Copy each line in the data that includes the word "Collapse".

============

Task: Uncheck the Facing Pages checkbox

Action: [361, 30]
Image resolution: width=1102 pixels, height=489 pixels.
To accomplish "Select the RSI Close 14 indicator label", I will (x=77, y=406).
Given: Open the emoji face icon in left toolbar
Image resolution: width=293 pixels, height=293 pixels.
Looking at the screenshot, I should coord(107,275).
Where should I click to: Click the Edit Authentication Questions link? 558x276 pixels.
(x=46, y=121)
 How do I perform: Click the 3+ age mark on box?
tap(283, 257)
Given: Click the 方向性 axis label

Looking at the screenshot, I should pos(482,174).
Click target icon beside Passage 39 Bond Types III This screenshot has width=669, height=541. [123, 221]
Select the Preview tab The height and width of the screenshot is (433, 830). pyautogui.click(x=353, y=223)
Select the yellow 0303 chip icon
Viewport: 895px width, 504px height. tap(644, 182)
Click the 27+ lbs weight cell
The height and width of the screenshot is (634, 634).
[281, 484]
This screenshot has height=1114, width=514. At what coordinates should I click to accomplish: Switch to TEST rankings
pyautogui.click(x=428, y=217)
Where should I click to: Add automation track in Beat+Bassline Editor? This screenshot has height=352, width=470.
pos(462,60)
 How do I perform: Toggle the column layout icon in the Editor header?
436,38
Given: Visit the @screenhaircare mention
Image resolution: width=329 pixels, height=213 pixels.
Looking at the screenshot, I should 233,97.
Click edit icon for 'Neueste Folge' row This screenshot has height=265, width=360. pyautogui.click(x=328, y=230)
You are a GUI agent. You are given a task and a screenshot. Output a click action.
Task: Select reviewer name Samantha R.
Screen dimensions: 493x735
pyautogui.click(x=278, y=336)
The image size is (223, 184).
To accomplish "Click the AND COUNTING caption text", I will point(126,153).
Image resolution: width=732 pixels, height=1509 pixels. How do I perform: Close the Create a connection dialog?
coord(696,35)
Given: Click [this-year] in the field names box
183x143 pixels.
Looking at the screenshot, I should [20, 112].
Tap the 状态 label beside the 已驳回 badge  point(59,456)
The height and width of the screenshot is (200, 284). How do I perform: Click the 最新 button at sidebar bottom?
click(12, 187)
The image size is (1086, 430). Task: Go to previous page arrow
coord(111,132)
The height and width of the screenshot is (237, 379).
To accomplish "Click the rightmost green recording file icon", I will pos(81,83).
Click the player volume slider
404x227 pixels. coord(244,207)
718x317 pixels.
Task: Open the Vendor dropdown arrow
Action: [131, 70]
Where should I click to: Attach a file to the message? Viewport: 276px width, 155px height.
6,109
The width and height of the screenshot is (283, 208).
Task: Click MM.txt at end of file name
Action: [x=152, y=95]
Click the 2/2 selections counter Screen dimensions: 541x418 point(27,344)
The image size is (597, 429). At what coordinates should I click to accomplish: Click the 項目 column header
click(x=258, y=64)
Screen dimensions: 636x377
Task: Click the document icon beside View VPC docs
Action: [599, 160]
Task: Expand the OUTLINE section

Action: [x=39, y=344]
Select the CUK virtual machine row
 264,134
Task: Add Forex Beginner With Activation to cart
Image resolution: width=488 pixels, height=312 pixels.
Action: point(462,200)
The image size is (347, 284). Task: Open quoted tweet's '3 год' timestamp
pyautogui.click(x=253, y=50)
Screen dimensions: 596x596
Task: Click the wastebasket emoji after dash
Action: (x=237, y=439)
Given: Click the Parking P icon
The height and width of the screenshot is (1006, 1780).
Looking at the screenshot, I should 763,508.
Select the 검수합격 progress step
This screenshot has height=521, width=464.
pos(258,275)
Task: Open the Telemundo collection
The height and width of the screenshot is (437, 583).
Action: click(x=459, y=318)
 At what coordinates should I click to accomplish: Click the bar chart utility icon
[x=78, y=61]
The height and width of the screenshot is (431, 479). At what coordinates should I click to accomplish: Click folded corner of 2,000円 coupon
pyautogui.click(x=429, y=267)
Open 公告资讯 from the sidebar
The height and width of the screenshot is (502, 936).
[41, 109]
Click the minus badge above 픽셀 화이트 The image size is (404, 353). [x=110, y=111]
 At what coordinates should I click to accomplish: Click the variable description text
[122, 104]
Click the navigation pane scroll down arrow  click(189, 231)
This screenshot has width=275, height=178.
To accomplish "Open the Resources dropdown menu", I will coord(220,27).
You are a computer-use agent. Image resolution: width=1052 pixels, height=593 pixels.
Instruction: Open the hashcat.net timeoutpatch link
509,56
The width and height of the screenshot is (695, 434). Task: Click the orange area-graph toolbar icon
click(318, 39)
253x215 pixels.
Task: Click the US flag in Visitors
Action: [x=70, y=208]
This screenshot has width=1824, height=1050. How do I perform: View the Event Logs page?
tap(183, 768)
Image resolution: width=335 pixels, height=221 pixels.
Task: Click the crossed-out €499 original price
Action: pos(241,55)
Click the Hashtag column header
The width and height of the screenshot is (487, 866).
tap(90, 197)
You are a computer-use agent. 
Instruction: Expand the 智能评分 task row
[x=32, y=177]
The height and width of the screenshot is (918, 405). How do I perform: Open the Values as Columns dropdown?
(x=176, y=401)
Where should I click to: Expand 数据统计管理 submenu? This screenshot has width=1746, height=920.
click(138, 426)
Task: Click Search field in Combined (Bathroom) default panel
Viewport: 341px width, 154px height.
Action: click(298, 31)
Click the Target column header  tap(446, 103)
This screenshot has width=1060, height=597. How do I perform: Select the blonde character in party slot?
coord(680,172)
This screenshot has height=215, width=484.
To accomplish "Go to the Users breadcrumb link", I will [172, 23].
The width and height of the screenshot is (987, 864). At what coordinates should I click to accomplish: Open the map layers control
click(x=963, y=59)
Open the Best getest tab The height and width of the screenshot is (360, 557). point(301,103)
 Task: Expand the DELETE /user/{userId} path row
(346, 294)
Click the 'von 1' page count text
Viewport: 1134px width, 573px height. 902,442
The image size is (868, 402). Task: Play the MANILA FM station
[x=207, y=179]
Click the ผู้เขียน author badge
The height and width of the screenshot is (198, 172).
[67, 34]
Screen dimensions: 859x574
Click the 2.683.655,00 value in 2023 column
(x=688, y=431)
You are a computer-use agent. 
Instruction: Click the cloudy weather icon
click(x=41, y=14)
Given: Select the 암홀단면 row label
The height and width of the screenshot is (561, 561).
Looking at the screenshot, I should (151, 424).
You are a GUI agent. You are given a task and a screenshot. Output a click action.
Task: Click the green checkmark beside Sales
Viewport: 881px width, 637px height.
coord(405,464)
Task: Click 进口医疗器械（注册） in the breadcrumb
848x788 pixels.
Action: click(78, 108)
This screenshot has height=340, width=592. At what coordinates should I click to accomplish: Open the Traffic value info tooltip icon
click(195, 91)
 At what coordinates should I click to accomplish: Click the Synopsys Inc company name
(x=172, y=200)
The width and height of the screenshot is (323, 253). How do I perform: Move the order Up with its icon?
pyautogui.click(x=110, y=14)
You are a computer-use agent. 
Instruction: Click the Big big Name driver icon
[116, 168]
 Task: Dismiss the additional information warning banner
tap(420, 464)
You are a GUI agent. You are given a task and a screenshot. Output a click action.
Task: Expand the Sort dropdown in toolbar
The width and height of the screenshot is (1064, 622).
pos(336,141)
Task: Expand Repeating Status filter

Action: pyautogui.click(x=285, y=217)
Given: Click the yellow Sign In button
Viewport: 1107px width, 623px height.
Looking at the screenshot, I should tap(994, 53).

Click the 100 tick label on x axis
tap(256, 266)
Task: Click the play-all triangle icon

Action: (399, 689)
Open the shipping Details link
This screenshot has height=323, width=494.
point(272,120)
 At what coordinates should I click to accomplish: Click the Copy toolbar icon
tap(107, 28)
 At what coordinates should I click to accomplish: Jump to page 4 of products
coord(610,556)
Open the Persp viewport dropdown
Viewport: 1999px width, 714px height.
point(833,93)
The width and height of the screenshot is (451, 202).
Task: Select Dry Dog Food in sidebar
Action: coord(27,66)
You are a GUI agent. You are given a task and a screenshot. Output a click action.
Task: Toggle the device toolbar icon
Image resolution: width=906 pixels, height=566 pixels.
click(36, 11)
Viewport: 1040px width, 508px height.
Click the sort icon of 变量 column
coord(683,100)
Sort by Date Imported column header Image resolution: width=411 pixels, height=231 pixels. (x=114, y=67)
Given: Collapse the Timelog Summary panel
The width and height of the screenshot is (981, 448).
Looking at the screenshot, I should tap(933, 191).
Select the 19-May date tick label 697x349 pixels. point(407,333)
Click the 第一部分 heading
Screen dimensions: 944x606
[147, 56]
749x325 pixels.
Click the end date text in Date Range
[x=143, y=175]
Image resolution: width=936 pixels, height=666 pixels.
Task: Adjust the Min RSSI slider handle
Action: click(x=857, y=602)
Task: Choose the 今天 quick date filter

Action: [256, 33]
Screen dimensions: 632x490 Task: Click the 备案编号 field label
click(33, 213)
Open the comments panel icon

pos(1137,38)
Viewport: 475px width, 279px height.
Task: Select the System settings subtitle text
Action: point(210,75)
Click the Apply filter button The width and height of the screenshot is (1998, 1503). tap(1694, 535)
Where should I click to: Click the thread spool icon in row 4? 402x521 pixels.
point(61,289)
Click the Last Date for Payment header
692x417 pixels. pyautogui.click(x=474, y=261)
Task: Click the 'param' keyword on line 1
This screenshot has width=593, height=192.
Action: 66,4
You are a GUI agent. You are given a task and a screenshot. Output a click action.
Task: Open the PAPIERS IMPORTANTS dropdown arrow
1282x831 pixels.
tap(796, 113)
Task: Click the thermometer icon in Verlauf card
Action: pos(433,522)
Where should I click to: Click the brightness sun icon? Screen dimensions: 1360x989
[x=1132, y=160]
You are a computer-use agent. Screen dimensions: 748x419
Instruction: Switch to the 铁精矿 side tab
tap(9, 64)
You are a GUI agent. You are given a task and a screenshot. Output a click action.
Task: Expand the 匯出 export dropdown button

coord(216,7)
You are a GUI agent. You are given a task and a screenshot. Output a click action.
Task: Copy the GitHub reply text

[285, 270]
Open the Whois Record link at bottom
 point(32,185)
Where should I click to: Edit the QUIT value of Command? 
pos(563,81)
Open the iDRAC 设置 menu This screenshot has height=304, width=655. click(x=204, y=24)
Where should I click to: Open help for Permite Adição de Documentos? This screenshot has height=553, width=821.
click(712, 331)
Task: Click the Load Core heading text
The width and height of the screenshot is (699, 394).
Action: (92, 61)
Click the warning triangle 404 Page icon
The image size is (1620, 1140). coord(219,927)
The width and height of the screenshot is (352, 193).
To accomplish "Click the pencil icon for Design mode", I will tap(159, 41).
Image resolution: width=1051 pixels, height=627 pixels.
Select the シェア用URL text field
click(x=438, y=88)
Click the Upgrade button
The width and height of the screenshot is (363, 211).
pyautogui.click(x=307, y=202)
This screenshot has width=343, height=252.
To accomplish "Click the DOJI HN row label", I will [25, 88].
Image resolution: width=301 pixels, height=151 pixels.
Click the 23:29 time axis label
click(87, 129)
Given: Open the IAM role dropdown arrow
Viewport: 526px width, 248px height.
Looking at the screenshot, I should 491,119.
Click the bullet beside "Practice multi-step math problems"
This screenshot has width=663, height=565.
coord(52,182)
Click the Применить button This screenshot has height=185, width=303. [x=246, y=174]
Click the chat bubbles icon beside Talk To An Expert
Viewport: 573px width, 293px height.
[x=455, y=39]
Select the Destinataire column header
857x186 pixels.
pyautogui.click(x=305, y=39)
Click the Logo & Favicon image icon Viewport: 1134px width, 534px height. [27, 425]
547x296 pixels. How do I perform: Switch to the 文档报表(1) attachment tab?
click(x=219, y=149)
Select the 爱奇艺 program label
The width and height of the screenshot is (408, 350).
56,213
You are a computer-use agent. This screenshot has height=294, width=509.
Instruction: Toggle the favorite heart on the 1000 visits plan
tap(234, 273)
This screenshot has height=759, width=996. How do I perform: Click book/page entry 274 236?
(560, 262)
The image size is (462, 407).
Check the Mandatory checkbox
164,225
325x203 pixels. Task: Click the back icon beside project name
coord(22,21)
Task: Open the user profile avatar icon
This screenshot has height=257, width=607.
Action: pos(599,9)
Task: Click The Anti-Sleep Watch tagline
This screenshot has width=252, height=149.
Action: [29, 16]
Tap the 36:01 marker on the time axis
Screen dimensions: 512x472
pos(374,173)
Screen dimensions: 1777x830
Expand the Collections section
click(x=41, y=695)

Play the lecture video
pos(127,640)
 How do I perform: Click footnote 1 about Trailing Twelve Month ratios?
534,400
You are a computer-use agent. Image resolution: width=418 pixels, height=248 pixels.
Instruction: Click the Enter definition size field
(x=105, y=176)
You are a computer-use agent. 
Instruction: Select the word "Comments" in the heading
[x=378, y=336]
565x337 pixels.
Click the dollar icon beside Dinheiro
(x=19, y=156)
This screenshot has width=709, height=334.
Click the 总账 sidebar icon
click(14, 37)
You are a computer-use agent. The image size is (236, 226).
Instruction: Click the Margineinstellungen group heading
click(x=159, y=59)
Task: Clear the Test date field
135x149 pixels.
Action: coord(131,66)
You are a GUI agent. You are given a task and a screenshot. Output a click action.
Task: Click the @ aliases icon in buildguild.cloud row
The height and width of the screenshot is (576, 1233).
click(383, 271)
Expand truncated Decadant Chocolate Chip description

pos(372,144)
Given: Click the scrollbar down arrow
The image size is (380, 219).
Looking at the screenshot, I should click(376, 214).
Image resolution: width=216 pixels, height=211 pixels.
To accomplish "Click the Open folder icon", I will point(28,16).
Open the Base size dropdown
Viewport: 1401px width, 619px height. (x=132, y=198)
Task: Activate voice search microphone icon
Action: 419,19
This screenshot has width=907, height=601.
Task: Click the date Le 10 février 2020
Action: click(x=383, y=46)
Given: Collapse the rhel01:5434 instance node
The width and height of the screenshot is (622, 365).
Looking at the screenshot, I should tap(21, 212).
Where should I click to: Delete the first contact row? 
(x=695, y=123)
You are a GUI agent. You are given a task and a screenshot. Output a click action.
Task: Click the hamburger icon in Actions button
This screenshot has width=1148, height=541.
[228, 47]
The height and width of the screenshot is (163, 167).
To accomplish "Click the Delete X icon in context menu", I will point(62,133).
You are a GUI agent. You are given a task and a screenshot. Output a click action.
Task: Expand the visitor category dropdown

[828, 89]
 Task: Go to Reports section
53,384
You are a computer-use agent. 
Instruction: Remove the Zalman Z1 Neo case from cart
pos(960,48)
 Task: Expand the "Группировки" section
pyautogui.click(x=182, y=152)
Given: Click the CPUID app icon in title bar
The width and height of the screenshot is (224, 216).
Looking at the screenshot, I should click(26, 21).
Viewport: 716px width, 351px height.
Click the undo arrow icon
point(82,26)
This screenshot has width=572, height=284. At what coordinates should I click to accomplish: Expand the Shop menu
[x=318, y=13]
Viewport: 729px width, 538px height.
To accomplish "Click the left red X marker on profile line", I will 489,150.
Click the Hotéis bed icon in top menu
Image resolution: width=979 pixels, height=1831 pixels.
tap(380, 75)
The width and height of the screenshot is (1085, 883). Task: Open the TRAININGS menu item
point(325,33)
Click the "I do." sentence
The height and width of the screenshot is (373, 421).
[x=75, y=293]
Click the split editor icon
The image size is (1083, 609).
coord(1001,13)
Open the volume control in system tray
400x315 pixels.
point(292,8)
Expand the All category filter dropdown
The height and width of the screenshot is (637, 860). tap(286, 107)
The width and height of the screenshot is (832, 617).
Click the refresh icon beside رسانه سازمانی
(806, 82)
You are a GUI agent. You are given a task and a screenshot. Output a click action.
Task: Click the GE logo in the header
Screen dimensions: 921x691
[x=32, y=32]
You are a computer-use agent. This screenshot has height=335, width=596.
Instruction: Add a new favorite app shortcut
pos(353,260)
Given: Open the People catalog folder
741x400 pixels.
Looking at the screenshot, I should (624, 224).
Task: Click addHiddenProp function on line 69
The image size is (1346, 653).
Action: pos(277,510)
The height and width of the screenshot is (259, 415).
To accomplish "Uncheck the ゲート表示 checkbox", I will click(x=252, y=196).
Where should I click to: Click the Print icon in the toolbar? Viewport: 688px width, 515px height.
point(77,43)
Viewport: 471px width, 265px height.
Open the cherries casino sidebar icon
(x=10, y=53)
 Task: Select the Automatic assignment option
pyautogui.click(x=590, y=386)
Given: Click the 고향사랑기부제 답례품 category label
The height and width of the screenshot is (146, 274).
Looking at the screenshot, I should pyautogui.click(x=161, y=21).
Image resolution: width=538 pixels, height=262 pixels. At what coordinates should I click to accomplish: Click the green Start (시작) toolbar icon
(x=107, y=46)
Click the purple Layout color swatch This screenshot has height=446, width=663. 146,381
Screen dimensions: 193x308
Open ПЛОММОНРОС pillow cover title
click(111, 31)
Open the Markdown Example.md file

============

- Written reply
Given: Collapse the Timelog Summary panel
Given: Collapse the rhel01:5434 instance node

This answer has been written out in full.